Menurutnya, kebakaran lahan menjadi salah satu ancaman yang perlu mendapatkan perhatian serius karena sebagian besar kejadian diduga dipicu oleh aktivitas manusia, terutama pembakaran lahan.
“Karena memang kebakaran lahan biasanya hampir 99 persen terjadi karena unsur kesengajaan,” katanya.
Untuk mencegah kejadian semakin meluas, BPBD Rembang telah menyampaikan surat kepada pemerintah desa melalui kecamatan. Sosialisasi juga dilakukan melalui media sosial agar informasi mengenai bahaya pembakaran lahan dapat semakin luas diterima masyarakat.
BPBD juga telah melakukan koordinasi lintas sektoral dengan berbagai unsur, mulai dari TNI, Polri, kejaksaan hingga instansi terkait lainnya.
Luthfi menyebut pihaknya akan membuat flyer atau materi edukasi khusus mengenai pembakaran lahan. Sosialisasi tersebut tidak semata-mata diarahkan pada penindakan hukum, melainkan lebih menekankan upaya pencegahan.

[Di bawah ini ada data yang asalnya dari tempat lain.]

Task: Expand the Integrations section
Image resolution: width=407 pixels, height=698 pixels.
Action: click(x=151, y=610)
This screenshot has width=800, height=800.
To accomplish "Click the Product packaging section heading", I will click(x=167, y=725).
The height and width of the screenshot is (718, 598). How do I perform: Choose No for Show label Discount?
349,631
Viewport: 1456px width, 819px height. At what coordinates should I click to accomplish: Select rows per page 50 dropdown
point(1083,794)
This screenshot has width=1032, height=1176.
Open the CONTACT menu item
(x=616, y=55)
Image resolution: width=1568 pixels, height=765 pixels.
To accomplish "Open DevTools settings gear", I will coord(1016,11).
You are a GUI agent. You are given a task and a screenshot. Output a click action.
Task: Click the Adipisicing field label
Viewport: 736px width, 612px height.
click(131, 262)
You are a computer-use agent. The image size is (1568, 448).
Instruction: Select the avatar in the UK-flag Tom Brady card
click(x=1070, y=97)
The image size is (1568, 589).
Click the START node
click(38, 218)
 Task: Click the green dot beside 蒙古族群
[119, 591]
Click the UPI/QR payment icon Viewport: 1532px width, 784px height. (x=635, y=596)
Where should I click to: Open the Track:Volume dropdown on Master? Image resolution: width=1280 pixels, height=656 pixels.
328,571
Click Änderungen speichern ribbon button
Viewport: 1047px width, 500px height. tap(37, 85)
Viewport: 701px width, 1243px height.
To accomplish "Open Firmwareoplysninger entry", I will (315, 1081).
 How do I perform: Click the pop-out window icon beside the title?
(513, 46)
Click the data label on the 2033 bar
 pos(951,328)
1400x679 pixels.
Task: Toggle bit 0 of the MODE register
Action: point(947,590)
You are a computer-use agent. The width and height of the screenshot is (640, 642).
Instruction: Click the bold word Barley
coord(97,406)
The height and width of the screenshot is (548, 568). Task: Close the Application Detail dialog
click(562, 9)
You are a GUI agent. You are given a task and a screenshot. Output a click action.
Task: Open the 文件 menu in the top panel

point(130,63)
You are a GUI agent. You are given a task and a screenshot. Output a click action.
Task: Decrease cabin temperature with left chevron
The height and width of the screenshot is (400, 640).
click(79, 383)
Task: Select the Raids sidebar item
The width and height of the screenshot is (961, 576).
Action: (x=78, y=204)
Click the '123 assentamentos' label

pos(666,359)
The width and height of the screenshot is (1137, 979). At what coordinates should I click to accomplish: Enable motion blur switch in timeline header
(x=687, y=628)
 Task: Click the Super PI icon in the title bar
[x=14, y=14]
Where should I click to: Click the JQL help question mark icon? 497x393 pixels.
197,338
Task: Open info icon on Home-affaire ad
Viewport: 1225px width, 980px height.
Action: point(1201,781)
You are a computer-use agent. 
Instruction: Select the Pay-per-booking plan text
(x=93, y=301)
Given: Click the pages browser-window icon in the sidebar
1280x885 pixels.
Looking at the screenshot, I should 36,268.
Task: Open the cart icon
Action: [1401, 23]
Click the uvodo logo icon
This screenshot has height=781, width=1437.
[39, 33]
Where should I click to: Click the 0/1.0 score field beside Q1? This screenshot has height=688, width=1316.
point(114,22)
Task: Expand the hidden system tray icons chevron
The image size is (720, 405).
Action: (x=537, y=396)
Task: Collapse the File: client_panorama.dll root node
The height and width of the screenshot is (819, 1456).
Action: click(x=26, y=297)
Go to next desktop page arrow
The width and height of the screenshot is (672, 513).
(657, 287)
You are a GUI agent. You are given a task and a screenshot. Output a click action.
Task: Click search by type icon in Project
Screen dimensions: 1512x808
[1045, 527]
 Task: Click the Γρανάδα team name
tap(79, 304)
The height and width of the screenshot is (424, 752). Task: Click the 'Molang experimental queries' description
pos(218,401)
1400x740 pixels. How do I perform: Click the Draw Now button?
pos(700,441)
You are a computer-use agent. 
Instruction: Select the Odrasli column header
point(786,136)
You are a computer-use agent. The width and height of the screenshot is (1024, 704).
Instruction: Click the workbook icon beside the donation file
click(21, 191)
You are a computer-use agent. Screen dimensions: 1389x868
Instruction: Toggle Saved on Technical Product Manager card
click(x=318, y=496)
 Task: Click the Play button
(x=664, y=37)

“Bukan berarti untuk ditindak secara hukum, tapi kami berharap untuk mengurangi adanya kebakaran lahan,” jelasnya.
Ia memahami bahwa sebagian masyarakat memilih membakar lahan karena dianggap sebagai cara paling cepat untuk membersihkan area yang luas. Namun, praktik tersebut harus diawasi secara ketat agar api tidak merembet ke wilayah lain.
“Karena yang paling cepat untuk menata lahan yang sangat luas memang dengan dibakar. Jadi kalau ada yang membakar bukan berarti kita melarang, karena aturan sebenarnya sudah ada. Tapi paling tidak pembakaran lahan itu untuk diawasi,” ungkapnya.
Menurut Luthfi, pengawasan menjadi penting karena api yang awalnya digunakan untuk membersihkan lahan dapat dengan cepat menjalar, terutama ketika kondisi lingkungan kering dan angin cukup kencang.
BPBD juga memberikan perhatian khusus terhadap lahan pertanian dan perkebunan. Pihaknya mewanti-wanti agar aktivitas pembersihan lahan tidak merusak tanaman dan produktivitas pertanian yang telah dipersiapkan para petani.
“Jangan sampai pembakaran lahan ini bisa membakar produktivitas yang sudah disiapkan oleh para petani,” tegasnya.